Stored data
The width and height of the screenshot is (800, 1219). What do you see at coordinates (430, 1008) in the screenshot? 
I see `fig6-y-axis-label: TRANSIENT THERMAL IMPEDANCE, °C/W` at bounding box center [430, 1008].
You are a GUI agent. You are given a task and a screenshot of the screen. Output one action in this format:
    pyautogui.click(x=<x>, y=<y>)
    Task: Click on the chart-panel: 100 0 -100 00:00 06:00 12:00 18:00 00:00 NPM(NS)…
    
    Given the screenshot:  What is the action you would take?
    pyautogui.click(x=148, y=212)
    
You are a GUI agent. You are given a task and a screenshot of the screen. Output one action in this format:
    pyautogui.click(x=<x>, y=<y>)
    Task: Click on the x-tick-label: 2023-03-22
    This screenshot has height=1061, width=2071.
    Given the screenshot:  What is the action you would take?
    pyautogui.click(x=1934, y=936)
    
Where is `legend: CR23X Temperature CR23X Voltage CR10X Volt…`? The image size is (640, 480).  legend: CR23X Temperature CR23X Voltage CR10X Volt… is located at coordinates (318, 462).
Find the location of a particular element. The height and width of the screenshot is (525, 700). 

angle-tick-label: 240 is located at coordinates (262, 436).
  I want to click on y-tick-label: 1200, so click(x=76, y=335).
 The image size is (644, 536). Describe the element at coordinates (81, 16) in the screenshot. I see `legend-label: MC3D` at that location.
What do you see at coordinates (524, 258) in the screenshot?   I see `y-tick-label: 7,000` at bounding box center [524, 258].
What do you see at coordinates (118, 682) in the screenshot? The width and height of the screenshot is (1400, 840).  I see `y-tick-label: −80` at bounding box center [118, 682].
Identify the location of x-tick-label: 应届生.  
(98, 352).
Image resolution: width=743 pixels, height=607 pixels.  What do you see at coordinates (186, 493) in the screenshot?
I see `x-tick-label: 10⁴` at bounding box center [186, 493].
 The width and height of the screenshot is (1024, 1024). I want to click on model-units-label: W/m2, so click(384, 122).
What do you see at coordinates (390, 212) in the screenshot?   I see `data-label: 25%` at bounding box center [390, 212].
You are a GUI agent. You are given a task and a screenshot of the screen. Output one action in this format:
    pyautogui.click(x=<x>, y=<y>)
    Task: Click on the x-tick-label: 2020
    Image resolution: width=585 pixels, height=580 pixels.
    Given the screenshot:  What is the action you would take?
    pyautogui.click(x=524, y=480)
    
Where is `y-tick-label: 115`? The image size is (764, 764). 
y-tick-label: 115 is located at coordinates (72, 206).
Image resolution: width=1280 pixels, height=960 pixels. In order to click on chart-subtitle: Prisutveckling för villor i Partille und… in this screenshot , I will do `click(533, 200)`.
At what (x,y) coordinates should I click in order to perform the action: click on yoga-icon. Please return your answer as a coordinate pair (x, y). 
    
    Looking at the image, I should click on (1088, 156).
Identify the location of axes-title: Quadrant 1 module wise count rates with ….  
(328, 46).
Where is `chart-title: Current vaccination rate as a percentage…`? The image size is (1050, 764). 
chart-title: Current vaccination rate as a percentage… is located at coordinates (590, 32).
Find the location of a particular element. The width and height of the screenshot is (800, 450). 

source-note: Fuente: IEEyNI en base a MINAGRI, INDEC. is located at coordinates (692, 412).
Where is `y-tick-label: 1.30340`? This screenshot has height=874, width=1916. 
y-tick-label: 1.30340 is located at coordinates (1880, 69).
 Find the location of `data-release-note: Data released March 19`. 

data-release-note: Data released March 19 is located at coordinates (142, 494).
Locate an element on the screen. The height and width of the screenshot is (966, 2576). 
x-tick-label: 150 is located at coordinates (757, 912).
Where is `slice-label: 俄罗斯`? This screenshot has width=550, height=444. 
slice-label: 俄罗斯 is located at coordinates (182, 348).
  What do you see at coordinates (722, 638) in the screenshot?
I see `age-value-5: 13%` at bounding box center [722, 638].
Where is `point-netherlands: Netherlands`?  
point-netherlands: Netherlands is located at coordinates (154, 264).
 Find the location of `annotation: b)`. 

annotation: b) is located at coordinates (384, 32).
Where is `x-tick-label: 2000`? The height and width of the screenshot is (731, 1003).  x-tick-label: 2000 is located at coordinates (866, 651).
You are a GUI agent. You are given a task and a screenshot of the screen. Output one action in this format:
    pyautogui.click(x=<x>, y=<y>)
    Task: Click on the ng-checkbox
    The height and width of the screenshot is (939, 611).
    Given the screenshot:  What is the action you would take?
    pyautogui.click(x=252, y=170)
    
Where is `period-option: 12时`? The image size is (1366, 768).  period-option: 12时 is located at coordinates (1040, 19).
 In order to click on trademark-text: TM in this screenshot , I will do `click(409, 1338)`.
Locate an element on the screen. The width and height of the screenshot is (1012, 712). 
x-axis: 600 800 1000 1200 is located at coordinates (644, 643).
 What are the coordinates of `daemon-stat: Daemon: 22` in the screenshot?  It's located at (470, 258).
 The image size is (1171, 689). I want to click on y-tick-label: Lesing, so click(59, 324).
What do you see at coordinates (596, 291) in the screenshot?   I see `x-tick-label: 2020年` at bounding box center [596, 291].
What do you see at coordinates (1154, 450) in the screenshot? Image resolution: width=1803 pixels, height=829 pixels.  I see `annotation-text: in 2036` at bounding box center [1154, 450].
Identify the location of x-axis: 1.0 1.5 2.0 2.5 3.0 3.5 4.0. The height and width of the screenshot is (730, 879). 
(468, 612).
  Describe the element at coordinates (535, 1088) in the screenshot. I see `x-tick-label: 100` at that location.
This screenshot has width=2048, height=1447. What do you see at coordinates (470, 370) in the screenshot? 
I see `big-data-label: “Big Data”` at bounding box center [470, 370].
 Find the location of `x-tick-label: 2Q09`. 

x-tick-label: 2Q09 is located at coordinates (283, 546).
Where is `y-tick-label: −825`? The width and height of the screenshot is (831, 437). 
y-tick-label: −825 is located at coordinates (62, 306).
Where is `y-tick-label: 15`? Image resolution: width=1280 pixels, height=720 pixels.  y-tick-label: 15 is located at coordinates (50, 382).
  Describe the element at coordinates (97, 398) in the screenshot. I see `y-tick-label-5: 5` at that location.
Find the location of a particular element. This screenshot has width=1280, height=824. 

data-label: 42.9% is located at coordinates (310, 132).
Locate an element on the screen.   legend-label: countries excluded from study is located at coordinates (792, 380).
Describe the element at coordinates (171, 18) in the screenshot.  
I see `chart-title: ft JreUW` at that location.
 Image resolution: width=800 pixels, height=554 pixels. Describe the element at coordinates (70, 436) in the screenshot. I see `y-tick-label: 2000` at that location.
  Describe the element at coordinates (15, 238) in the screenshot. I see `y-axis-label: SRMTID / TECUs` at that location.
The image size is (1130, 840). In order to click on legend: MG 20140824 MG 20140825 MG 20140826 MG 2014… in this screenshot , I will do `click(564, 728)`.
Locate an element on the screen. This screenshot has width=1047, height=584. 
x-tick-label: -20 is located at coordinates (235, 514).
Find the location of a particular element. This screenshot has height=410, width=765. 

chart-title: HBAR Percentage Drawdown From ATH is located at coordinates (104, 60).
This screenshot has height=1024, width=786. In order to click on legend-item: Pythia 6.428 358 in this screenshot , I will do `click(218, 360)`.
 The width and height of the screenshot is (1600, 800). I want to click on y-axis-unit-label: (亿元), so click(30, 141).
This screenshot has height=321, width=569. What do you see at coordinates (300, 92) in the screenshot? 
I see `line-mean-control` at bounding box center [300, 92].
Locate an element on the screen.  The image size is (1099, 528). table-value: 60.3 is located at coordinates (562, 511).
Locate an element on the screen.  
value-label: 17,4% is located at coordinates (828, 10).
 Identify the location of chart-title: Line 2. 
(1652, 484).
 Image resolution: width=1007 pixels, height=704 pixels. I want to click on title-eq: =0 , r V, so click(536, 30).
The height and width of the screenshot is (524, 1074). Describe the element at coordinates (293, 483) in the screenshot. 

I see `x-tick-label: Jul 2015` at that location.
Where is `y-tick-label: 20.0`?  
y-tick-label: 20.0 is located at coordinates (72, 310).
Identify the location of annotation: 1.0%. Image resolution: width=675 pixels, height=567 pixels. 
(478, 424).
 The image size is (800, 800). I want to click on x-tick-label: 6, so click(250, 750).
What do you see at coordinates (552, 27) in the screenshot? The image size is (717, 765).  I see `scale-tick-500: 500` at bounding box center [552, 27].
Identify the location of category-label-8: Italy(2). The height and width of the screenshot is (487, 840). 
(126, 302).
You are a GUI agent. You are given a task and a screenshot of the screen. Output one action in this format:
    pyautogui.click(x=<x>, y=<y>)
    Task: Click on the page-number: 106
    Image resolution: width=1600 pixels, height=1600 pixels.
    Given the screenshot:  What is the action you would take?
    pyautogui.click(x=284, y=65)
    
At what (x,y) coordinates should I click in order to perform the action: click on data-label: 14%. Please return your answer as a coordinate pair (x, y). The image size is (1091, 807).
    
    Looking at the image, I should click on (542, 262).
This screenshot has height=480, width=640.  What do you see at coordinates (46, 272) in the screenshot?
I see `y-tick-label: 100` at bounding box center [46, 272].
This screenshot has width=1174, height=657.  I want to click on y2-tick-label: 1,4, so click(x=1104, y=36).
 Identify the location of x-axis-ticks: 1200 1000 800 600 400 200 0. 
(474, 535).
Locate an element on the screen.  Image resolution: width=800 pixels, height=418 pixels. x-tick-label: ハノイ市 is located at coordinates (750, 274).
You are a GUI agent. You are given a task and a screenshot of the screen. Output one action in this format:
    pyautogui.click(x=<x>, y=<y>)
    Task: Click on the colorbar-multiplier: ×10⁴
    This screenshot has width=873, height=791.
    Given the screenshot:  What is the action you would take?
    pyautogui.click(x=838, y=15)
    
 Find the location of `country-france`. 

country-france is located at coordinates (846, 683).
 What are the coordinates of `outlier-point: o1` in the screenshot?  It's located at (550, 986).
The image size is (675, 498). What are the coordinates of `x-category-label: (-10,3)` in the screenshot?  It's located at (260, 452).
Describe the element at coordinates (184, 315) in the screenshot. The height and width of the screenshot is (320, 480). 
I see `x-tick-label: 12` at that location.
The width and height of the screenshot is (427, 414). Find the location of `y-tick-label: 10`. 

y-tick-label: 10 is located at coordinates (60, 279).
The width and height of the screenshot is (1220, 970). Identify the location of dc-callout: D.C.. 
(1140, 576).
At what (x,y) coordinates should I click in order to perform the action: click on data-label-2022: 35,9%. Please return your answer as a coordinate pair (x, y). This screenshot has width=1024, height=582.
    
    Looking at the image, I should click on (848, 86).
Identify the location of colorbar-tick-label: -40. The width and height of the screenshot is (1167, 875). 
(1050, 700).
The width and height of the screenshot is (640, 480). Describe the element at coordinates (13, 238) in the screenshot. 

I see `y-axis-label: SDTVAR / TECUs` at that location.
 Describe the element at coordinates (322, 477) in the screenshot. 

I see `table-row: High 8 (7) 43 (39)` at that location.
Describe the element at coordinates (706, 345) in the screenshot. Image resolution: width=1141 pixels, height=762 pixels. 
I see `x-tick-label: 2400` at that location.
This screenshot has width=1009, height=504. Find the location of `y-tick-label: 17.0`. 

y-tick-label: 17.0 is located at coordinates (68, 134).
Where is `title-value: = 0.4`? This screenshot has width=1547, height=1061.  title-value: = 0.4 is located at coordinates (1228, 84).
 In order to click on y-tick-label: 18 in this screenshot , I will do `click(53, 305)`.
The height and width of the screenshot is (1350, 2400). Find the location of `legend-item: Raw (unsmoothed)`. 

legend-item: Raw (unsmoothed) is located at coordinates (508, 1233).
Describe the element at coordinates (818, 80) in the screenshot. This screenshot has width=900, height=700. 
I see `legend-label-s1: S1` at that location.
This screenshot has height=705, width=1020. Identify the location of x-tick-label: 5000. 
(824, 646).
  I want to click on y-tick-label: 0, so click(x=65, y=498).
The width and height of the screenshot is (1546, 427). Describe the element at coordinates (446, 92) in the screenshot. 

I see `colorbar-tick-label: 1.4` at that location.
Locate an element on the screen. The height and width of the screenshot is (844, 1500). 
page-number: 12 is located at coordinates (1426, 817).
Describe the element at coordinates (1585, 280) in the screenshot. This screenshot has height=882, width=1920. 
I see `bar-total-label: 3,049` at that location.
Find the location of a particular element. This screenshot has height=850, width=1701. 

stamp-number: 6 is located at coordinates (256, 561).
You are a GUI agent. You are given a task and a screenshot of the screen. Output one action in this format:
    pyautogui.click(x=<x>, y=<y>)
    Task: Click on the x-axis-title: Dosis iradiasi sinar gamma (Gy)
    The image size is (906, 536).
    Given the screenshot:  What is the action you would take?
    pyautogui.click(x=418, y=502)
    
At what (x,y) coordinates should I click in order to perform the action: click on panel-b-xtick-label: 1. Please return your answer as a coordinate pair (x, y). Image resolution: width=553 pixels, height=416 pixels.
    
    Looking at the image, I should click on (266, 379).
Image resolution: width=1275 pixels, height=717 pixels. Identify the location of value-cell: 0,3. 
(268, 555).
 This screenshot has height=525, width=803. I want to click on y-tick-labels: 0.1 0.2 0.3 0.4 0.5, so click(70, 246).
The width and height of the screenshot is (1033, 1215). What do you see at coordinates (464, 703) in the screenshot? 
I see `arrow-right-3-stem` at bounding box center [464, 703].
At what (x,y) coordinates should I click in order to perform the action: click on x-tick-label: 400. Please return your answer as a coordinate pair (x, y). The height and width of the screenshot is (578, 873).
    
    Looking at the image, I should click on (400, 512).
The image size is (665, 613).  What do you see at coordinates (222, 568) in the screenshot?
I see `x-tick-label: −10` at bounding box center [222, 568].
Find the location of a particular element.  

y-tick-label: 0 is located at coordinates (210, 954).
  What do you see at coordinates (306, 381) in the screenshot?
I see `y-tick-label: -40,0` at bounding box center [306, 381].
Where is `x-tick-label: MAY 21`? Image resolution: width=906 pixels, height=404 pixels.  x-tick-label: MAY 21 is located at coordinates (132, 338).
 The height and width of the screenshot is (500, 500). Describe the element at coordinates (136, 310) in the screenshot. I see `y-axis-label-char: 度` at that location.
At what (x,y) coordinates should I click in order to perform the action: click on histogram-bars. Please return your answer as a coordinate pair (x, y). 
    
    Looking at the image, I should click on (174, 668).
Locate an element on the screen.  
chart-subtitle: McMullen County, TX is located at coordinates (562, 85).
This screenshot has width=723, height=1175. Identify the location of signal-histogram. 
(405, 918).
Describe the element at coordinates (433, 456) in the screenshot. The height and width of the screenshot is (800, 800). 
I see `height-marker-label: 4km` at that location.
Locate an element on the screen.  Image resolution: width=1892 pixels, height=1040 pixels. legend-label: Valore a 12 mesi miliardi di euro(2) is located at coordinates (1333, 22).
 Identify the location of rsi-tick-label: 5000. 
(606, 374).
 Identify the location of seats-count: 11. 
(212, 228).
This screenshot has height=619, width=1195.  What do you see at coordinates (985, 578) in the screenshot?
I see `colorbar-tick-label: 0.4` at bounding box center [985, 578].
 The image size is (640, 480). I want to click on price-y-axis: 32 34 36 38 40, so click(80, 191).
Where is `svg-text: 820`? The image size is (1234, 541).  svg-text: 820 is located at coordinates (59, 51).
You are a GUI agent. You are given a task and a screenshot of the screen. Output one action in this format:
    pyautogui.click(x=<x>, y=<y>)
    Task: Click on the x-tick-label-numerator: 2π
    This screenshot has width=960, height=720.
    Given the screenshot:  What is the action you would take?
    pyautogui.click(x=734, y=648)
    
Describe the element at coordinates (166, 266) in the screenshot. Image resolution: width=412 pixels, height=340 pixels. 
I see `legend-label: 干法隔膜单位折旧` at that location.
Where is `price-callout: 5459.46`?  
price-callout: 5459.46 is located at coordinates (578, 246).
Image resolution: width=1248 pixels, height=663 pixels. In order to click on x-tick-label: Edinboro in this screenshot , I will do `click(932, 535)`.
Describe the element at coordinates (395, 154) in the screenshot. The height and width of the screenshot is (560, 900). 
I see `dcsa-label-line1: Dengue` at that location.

Task instructions: Recast the lines from the one containing "This screenshot has height=619, width=1195." through the end of the items as a Markdown table with the columns Row and Line, leaving out any blank lines.

Exercise response:
| Row | Line |
|---|---|
| 1 | This screenshot has height=619, width=1195.  What do you see at coordinates (985, 578) in the screenshot? |
| 2 | I see `colorbar-tick-label: 0.4` at bounding box center [985, 578]. |
| 3 |  The image size is (640, 480). I want to click on price-y-axis: 32 34 36 38 40, so click(80, 191). |
| 4 | Where is `svg-text: 820`? The image size is (1234, 541).  svg-text: 820 is located at coordinates (59, 51). |
| 5 | You are a GUI agent. You are given a task and a screenshot of the screen. Output one action in this format: |
| 6 |     pyautogui.click(x=<x>, y=<y>) |
| 7 |     Task: Click on the x-tick-label-numerator: 2π |
| 8 |     This screenshot has width=960, height=720. |
| 9 |     Given the screenshot:  What is the action you would take? |
| 10 |     pyautogui.click(x=734, y=648) |
| 11 | Describe the element at coordinates (166, 266) in the screenshot. Image resolution: width=412 pixels, height=340 pixels.  |
| 12 | I see `legend-label: 干法隔膜单位折旧` at that location. |
| 13 | Where is `price-callout: 5459.46`?   |
| 14 | price-callout: 5459.46 is located at coordinates (578, 246). |
| 15 | Image resolution: width=1248 pixels, height=663 pixels. In order to click on x-tick-label: Edinboro in this screenshot , I will do `click(932, 535)`. |
| 16 | Describe the element at coordinates (395, 154) in the screenshot. The height and width of the screenshot is (560, 900).  |
| 17 | I see `dcsa-label-line1: Dengue` at that location. |